Brief — The listing below must be reproduced in full, exactly as written.

Segment Open

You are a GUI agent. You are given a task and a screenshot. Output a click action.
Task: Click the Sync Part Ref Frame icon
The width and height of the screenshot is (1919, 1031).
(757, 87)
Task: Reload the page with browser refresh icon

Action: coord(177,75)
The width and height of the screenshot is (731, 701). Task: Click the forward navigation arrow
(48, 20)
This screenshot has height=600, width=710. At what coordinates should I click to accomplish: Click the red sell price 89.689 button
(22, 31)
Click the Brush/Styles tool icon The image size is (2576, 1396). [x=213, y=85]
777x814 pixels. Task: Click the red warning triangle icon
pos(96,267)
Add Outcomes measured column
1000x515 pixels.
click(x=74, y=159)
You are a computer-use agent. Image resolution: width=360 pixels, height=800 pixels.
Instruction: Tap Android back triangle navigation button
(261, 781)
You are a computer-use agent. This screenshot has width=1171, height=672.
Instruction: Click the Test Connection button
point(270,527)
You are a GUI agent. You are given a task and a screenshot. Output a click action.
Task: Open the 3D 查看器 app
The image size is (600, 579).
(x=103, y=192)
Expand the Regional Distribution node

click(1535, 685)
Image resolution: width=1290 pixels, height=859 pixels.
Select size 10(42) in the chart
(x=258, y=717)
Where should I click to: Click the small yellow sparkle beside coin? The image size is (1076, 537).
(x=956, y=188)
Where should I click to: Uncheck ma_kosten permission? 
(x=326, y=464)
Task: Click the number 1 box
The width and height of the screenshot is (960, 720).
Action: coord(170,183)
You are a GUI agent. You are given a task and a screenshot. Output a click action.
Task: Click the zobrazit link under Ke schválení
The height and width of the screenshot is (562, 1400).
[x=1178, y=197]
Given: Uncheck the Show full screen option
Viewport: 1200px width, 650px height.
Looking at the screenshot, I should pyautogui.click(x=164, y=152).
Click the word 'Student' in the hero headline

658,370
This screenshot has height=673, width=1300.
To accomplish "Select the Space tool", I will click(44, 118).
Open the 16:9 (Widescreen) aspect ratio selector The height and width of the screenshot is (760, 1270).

Segment Closed

Answer to the exercise —
You are a GUI agent. You are given a task and a screenshot. Output a click action.
Task: Click the Sync Part Ref Frame icon
The width and height of the screenshot is (1919, 1031).
(757, 87)
Task: Reload the page with browser refresh icon

Action: coord(177,75)
The width and height of the screenshot is (731, 701). Task: Click the forward navigation arrow
(48, 20)
This screenshot has height=600, width=710. At what coordinates should I click to accomplish: Click the red sell price 89.689 button
(22, 31)
Click the Brush/Styles tool icon The image size is (2576, 1396). [x=213, y=85]
777x814 pixels. Task: Click the red warning triangle icon
pos(96,267)
Add Outcomes measured column
1000x515 pixels.
click(x=74, y=159)
You are a computer-use agent. Image resolution: width=360 pixels, height=800 pixels.
Instruction: Tap Android back triangle navigation button
(261, 781)
You are a computer-use agent. This screenshot has width=1171, height=672.
Instruction: Click the Test Connection button
point(270,527)
You are a GUI agent. You are given a task and a screenshot. Output a click action.
Task: Open the 3D 查看器 app
The image size is (600, 579).
(x=103, y=192)
Expand the Regional Distribution node

click(1535, 685)
Image resolution: width=1290 pixels, height=859 pixels.
Select size 10(42) in the chart
(x=258, y=717)
Where should I click to: Click the small yellow sparkle beside coin? The image size is (1076, 537).
(x=956, y=188)
Where should I click to: Uncheck ma_kosten permission? 
(x=326, y=464)
Task: Click the number 1 box
The width and height of the screenshot is (960, 720).
Action: coord(170,183)
You are a GUI agent. You are given a task and a screenshot. Output a click action.
Task: Click the zobrazit link under Ke schválení
The height and width of the screenshot is (562, 1400).
[x=1178, y=197]
Given: Uncheck the Show full screen option
Viewport: 1200px width, 650px height.
Looking at the screenshot, I should pyautogui.click(x=164, y=152).
Click the word 'Student' in the hero headline

658,370
This screenshot has height=673, width=1300.
To accomplish "Select the Space tool", I will click(44, 118).
Open the 16:9 (Widescreen) aspect ratio selector The height and width of the screenshot is (760, 1270).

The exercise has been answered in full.